Mysql replication problems on real-time backup

I am almost sure, that I am missing something.

I see for example:
[ERROR] Slave SQL: Could not execute Write_rows_v1 event on
table seahub-db.profile_profile; Duplicate entry ‘[username omitted]’ for key ‘user’, Error_code: 1062; h
andler error HA_ERR_FOUND_DUPP_KEY; the event’s master log mysql-bin.000002, end_log_pos 42069, Gtid 0-1-
164, Internal MariaDB error code: 1062

and after resolving the above conflict, I am having others.

I suspect, this is happening because the mysql databases are changed on the real-time backup, e.g. when users log in, and do stuff.

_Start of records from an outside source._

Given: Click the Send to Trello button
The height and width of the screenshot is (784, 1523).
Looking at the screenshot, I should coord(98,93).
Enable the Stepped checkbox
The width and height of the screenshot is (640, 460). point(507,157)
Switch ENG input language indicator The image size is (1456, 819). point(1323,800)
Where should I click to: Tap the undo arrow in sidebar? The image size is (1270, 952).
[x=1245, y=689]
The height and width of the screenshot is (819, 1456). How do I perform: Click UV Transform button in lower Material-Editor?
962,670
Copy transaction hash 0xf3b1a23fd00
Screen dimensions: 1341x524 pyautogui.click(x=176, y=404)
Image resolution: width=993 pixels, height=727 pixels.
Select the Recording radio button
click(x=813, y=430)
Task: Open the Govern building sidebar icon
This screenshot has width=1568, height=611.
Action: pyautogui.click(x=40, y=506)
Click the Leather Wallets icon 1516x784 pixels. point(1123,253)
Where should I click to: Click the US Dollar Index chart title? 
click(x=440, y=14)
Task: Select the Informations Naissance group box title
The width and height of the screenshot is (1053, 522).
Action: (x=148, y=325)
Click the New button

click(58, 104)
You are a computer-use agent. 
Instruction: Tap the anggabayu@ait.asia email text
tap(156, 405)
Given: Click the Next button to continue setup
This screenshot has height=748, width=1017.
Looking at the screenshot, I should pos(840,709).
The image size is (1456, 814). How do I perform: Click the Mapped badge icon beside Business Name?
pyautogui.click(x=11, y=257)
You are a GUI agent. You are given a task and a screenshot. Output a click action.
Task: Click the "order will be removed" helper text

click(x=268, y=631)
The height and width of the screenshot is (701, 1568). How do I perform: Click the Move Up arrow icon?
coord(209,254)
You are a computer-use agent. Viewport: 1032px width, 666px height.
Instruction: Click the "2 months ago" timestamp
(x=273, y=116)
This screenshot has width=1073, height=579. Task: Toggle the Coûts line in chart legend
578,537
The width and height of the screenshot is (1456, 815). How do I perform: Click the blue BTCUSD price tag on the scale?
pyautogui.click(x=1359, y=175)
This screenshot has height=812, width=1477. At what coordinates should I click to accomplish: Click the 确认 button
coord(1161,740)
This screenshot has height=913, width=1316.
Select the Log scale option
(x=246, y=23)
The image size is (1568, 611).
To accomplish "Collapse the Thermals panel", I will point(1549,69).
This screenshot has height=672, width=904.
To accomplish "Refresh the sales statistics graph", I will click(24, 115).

So, I have a very general questions:

  1. is it forbidden to log in to the real-time backup servers?
  2. I guess also the background tasks should not run on the real-time backup, right?
  3. is it possible to set the real-time backup to “readonly” somehow? or should I forbid logins entirely?
  4. it is for example possible to add and/or remove libraries on the real-time backup. this is clearly not the behavior I would expect from a backup :slight_smile:

so, am I missing something important here? Or is this the ways it is I have to ensure with other means that no changes are done to the backup?

Best,
Hp

Hi,

Have you done any change on the backup server except for logging in? It should be okay to login to the backup server for checking the libraries. But you should not do any change on the backup server.

As you can see in our doc, many tables are purposely ignored from MySQL replication. These are the tables that would be changed if you login to the backup server. We ignore them so that they won’t conflict with the entries from primary server. Perhaps some recent changes make the profile table changed by login… I’ll check.

This is what probably happened:

  1. I logged in to the backup server
  2. I tested, if I could add a library directly on the backup (and I could)
  3. I suspect this broke the mysql replication (modifications on the slave)
  4. Thus mysql replication stopped wotking
  5. Another user (LDAP) logged in for the first time on the “normal” node
  6. His profile was thus created on the normal node, but that could never propagate to the backup node, because replication was stopped
  7. This new user logged in to the backup server and therefore his profile was also created on the backup node

But what exactly happened is not so important to me. What is important is:

If the backup node has full write access to its databases, then such things will occur.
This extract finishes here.